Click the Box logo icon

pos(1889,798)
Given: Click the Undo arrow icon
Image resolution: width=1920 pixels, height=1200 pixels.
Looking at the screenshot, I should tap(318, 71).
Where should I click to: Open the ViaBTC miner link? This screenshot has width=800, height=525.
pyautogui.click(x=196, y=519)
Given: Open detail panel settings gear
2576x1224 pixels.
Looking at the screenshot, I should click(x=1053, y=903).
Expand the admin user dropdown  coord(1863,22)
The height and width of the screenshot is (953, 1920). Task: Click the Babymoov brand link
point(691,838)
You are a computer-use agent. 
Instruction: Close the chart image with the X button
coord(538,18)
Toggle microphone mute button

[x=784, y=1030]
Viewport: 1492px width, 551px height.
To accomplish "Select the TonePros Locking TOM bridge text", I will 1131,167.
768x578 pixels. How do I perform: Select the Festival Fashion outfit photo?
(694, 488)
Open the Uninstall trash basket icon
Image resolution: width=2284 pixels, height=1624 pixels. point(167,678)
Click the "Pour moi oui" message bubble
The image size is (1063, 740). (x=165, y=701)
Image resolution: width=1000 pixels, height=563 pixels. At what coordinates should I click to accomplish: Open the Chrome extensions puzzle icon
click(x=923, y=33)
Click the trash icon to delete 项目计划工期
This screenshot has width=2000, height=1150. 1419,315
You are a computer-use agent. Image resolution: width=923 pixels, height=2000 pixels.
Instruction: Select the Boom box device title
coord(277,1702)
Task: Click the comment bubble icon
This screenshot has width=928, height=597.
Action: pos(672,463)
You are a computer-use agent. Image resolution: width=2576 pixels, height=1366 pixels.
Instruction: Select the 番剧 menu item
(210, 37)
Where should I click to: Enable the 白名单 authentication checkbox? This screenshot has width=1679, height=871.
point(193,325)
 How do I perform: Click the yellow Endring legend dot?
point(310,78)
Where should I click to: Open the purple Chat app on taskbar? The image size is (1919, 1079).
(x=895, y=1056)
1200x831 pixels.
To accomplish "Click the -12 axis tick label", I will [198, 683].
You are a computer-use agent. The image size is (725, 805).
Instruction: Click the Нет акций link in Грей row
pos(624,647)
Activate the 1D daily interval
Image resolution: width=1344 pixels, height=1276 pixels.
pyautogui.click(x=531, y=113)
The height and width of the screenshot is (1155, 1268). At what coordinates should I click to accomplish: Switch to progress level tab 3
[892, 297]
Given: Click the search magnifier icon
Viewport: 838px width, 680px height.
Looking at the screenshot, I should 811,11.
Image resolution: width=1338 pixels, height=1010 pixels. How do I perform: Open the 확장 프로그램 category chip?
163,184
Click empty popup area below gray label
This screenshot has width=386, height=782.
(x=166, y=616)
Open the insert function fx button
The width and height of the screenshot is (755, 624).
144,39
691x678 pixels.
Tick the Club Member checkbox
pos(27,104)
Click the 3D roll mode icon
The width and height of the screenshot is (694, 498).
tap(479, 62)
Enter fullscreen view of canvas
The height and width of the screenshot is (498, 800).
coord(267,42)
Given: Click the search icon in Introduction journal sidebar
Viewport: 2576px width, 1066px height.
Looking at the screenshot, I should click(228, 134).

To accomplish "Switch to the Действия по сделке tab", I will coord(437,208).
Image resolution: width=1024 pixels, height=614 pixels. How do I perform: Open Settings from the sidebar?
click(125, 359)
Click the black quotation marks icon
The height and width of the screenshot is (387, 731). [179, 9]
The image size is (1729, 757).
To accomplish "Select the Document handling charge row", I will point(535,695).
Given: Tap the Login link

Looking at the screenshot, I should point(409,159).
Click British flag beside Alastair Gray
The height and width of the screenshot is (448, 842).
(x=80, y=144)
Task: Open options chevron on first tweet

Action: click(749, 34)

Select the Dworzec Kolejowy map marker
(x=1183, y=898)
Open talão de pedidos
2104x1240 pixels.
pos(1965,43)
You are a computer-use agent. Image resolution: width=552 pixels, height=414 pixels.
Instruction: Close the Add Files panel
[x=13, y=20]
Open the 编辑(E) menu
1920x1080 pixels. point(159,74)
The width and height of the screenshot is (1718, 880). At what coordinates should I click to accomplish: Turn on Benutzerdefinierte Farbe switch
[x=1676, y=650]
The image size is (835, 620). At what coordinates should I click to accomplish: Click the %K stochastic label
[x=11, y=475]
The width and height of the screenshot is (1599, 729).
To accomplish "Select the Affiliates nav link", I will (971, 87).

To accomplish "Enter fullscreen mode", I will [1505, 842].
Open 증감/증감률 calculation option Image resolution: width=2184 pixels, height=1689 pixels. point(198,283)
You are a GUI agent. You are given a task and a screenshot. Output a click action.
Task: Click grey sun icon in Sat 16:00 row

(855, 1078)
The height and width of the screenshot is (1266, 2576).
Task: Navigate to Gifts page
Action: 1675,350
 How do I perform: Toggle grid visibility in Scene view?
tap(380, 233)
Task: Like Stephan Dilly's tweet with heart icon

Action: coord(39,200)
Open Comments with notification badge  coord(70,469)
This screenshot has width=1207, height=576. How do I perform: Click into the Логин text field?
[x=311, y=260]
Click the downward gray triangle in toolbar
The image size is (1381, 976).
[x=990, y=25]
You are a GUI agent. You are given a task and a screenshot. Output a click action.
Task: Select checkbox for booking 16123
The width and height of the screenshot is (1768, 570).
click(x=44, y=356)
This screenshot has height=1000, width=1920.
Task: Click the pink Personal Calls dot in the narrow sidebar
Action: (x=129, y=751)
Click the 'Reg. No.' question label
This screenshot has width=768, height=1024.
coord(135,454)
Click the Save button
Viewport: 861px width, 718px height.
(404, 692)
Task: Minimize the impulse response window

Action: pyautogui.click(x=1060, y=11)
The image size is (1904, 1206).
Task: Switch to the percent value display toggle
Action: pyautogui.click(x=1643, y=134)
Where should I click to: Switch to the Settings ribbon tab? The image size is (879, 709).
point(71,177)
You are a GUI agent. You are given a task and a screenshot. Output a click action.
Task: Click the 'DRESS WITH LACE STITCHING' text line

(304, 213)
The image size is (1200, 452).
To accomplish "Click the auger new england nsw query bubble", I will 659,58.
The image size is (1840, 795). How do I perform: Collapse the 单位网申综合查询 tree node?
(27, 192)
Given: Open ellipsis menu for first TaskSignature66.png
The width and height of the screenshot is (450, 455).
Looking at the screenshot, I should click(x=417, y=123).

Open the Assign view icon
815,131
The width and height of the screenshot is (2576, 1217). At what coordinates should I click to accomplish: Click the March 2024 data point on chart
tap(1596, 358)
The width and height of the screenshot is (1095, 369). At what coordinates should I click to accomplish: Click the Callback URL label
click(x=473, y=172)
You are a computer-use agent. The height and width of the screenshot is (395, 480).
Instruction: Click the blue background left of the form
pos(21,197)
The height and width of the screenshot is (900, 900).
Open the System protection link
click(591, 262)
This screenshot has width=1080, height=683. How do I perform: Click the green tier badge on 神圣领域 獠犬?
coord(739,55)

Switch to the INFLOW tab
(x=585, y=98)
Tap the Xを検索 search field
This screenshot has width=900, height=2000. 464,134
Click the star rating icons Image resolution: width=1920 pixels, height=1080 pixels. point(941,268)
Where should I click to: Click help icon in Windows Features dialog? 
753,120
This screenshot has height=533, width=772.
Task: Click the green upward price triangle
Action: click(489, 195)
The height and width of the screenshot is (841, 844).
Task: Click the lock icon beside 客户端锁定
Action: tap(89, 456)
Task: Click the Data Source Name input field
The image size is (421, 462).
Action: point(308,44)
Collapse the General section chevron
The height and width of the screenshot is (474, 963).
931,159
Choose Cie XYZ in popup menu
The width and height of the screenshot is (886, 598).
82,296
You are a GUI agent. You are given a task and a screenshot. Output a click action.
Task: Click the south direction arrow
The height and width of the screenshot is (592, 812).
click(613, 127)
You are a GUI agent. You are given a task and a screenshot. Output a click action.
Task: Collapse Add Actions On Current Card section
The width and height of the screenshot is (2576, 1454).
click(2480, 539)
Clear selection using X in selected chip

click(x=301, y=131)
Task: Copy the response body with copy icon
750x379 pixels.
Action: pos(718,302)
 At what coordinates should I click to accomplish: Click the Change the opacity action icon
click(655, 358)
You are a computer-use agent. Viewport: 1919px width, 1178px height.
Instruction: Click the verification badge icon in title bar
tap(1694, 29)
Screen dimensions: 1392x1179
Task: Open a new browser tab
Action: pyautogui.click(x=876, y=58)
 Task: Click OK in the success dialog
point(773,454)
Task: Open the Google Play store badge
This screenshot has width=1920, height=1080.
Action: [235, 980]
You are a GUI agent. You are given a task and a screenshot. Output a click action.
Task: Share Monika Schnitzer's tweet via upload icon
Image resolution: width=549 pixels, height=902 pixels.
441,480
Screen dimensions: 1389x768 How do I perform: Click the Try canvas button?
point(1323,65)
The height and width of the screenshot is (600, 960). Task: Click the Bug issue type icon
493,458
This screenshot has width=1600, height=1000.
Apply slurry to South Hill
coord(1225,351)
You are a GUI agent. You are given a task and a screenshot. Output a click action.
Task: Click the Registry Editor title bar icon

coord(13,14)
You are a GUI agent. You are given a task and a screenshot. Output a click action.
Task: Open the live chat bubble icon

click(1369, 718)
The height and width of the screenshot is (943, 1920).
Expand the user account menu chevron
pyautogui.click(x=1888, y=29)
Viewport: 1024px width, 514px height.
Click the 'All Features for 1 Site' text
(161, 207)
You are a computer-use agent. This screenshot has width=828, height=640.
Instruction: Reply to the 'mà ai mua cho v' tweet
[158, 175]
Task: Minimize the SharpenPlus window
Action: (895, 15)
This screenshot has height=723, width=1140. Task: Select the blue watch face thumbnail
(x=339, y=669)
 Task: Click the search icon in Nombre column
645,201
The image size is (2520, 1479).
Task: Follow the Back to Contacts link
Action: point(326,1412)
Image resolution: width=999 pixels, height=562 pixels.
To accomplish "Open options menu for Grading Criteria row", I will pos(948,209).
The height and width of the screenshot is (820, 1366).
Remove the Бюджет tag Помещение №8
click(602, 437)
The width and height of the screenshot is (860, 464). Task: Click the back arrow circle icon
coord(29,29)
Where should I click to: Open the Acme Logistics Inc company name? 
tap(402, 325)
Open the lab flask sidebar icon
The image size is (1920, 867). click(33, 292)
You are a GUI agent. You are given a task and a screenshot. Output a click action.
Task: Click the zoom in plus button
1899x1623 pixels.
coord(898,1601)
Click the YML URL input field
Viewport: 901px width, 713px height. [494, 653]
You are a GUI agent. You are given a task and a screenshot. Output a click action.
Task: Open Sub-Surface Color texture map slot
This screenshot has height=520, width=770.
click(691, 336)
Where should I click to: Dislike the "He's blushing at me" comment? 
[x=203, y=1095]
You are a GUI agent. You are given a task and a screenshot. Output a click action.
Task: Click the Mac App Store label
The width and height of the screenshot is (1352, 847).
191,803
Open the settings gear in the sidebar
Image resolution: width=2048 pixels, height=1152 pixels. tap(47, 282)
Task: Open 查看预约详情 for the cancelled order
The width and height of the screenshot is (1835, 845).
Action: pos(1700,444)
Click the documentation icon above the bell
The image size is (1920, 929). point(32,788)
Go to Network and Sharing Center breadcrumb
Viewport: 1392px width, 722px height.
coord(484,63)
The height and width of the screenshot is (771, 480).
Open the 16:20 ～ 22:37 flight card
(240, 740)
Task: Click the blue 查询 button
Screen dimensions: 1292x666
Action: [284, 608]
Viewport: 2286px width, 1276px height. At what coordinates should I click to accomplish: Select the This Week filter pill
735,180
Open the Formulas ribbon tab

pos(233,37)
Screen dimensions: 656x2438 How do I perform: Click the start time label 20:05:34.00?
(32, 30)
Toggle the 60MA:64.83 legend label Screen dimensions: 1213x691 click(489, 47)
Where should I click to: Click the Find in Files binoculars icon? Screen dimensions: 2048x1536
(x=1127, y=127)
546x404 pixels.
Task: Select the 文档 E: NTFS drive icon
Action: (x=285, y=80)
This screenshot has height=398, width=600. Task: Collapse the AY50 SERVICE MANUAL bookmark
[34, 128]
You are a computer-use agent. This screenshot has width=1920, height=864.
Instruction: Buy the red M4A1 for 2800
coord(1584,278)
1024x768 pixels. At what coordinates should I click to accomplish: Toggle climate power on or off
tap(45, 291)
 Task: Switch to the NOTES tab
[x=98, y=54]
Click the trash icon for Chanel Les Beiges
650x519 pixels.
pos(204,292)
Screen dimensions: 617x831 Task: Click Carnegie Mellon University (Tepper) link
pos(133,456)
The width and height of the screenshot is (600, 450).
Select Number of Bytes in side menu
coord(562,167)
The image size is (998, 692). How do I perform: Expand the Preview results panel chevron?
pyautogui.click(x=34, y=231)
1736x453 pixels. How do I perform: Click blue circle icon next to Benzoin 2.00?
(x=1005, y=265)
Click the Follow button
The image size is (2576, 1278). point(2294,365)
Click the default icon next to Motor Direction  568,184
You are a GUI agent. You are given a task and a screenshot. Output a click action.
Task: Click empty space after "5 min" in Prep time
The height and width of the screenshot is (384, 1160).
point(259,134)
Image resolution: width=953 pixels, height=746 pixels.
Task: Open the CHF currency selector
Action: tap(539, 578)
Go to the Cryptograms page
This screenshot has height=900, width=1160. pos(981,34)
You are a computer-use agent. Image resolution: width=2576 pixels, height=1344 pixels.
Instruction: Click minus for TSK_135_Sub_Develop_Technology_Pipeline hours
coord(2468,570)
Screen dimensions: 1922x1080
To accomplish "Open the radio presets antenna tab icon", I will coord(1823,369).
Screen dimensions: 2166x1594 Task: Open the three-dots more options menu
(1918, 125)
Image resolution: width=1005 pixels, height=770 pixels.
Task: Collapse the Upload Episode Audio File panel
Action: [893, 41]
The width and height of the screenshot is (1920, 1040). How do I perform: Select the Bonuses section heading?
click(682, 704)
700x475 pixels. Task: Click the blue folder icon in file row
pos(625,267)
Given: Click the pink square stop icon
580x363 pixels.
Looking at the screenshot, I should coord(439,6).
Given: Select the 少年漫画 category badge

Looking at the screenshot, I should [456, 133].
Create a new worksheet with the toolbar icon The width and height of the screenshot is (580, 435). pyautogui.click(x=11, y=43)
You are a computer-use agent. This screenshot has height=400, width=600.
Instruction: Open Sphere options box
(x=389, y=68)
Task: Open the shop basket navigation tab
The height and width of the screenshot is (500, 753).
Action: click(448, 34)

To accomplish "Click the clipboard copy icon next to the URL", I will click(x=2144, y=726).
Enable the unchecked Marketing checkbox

------------------------------------

Can you retype, unchanged, everything from the line with "Go to Network and Sharing Center breadcrumb" through the line with "coord(562,167)", both of those lines included?

Go to Network and Sharing Center breadcrumb
Viewport: 1392px width, 722px height.
coord(484,63)
The height and width of the screenshot is (771, 480).
Open the 16:20 ～ 22:37 flight card
(240, 740)
Task: Click the blue 查询 button
Screen dimensions: 1292x666
Action: [284, 608]
Viewport: 2286px width, 1276px height. At what coordinates should I click to accomplish: Select the This Week filter pill
735,180
Open the Formulas ribbon tab

pos(233,37)
Screen dimensions: 656x2438 How do I perform: Click the start time label 20:05:34.00?
(32, 30)
Toggle the 60MA:64.83 legend label Screen dimensions: 1213x691 click(489, 47)
Where should I click to: Click the Find in Files binoculars icon? Screen dimensions: 2048x1536
(x=1127, y=127)
546x404 pixels.
Task: Select the 文档 E: NTFS drive icon
Action: (x=285, y=80)
This screenshot has height=398, width=600. Task: Collapse the AY50 SERVICE MANUAL bookmark
[34, 128]
You are a computer-use agent. This screenshot has width=1920, height=864.
Instruction: Buy the red M4A1 for 2800
coord(1584,278)
1024x768 pixels. At what coordinates should I click to accomplish: Toggle climate power on or off
tap(45, 291)
 Task: Switch to the NOTES tab
[x=98, y=54]
Click the trash icon for Chanel Les Beiges
650x519 pixels.
pos(204,292)
Screen dimensions: 617x831 Task: Click Carnegie Mellon University (Tepper) link
pos(133,456)
The width and height of the screenshot is (600, 450).
Select Number of Bytes in side menu
coord(562,167)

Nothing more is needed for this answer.